Here’s what we’ve decided…
I’ll continue paying the mortgage by myself.
He’ll give me £250 a month for half the bills + “a bit extra”.
Wondering how much rent to charge your partner when they move in with you?
Or maybe you’re moving in with your partner and you’re unsure how much to pay them?
Here are a few things to think about…
Whose responsibility is it to pay the mortgage?
First thing’s first, let’s look at the mortgage payment.
When renting off a private landlord, it’s easy to assume that you’re paying that stranger’s mortgage payments for them.
But when you share a room with a partner who owns their own place, paying their mortgage can feel a bit… off.
Especially if the house isn’t in your name.
It’s for this reason that I think homeowners should keep paying their mortgage by themselves and the ‘mover inner’ should contribute towards the household costs in other ways.
How much do you earn?
You might be thinking: “Right. Well, we’ll split everything else 50/50 then.”
Not so fast! Splitting everything 50/50 isn’t always the fairest way of doing things.
If one person earns a lot more than the other, it may be smarter to split the bills and other living costs based on income.
Let’s imagine one partner makes £75,000 a year and the other makes £25,000 a year.
In this case, it might make sense for the higher earner to pay 75% of the bills and the lower earner to pay 25%.
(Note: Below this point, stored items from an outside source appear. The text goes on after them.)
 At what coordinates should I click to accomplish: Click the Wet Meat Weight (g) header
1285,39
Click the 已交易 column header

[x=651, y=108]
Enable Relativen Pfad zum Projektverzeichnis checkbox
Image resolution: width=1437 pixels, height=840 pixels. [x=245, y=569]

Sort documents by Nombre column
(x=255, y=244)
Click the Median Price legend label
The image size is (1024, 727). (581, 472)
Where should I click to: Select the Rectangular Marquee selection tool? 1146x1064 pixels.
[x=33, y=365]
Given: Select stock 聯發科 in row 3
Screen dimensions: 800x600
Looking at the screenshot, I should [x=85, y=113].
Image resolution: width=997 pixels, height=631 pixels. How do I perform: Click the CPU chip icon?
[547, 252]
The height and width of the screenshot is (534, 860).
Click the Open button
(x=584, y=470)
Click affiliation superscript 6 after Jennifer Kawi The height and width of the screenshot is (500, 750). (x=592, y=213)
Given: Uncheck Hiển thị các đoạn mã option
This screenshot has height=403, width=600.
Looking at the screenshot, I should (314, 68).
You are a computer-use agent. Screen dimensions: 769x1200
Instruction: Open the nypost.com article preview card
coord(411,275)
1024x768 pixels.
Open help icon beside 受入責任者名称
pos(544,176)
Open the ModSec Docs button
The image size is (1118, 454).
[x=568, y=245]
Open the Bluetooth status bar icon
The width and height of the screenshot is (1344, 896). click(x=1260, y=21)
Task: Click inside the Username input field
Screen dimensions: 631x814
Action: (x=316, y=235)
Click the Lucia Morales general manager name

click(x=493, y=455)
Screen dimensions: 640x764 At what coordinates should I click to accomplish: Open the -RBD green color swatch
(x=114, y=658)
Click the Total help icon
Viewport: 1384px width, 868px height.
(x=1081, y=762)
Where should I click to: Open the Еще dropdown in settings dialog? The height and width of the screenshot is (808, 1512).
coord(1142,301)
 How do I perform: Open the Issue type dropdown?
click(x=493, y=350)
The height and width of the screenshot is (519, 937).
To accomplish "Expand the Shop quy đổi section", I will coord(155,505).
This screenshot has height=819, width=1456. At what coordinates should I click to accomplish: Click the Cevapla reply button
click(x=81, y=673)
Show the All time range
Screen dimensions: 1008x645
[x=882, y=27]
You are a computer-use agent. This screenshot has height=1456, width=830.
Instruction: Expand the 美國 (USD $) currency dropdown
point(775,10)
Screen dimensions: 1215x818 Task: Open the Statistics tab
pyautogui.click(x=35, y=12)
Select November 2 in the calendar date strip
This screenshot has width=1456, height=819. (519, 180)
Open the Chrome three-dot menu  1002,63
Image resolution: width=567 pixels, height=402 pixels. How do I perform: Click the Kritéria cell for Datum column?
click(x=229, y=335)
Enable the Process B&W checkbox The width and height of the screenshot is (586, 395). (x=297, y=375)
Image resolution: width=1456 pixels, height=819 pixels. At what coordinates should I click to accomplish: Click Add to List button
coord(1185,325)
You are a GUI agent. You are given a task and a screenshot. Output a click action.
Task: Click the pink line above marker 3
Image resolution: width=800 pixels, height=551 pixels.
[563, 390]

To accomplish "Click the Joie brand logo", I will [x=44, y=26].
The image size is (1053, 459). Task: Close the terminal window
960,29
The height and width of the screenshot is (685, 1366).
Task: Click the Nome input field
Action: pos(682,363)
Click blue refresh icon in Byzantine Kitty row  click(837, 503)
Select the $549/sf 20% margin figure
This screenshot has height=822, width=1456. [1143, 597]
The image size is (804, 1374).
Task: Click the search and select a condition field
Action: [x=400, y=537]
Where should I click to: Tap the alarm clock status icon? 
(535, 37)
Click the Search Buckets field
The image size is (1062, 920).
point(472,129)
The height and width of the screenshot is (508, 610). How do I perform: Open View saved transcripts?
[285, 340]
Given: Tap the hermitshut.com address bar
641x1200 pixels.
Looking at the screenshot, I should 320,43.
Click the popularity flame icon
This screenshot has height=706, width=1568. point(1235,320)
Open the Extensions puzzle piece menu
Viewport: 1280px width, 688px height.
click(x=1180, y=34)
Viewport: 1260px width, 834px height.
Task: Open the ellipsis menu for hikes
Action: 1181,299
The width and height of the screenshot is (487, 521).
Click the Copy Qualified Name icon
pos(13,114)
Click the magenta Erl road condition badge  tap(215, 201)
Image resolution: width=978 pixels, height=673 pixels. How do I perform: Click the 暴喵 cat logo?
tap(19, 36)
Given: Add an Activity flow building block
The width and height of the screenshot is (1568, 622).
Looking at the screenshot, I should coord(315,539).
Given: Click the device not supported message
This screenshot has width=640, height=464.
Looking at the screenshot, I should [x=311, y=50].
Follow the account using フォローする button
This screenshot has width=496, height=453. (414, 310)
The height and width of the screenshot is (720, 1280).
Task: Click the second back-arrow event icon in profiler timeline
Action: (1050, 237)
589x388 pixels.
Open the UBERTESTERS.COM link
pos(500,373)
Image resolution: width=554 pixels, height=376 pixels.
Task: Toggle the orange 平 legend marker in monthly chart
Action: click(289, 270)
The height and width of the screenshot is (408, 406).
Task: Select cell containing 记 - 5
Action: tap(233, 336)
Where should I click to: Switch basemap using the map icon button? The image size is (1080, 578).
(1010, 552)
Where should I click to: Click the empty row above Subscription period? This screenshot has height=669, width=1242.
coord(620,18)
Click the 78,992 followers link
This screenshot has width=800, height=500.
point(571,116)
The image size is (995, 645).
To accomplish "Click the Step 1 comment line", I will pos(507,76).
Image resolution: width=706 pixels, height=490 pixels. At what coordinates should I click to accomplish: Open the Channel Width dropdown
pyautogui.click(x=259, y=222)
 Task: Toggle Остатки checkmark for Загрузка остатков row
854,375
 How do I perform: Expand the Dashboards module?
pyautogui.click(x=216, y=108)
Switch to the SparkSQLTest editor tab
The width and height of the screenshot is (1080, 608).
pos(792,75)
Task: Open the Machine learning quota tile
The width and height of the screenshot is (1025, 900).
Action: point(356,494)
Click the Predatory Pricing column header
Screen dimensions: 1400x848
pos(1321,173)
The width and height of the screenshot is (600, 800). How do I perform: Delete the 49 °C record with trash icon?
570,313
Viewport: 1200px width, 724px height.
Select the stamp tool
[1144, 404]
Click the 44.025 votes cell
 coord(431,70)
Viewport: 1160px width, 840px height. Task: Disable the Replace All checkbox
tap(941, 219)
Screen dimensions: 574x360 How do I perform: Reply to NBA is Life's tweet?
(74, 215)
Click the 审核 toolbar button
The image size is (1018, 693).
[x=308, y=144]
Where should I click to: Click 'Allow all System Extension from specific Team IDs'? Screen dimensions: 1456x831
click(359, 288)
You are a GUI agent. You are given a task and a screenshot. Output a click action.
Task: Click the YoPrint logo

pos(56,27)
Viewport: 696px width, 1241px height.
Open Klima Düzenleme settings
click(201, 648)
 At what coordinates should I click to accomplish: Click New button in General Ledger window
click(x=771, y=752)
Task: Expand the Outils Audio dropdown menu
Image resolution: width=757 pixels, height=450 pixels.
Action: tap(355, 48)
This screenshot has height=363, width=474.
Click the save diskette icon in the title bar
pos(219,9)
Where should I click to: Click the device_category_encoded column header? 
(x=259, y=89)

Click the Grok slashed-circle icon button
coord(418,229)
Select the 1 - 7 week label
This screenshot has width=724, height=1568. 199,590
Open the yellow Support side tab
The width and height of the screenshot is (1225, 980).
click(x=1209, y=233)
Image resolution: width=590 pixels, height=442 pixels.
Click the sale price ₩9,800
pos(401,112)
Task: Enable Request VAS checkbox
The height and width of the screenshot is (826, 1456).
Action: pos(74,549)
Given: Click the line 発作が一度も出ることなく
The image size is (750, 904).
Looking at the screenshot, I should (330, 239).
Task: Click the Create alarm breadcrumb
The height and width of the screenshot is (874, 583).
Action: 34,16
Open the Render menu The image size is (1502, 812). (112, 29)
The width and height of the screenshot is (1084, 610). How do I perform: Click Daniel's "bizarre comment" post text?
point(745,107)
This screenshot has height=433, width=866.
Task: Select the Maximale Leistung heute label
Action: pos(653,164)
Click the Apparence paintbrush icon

How much can you each save?
Ideally, you wanna come up with an agreement that leaves you both better off financially.
Let’s imagine a renter pays £500 for a room in a shared house. When they move in with their homeowning partner, their new ‘rent’ is £370.
Even though they’ve made a monthly saving of £130, the homeowner is £370 better off than they were before!
Is this fair? I wouldn’t feel right about it but I guess it’ll depend on the couple and their incomes.
How can you make each other’s lives easier?
There’s more to living together than simply who pays what.
You need to work out who does the cooking and cleaning.
What about the laundry and taking out the bins? Who plans the structure of your weekends? Who books trips, trains and tables at restaurants? Who drives?
These tasks are valuable and if one person is responsible for more of these things than the other, this might be something to reflect in the amount of rent that is paid.
Who’ll pay for furniture, repairs and replacements?
If you’re buying a house by yourself and your partner is moving in with you straight away, this can be particularly tricky.
Maybe the homeowner could pay for big stuff such as beds and wardrobes, while the renter buys bedside cabinets and coffee tables they would happily take with them if they moved out.
When it comes to repairs, maybe you could go halves on things you both use i.e dishwasher or washing machine.
Large replacements such as the boiler and windows could be the homeowner’s responsibility.
Should you seek legal advice?
Now for the serious bit. If you’re the homeowner, it can be a good idea to seek legal advice to find out whether your partner would have a claim to the property if you split up.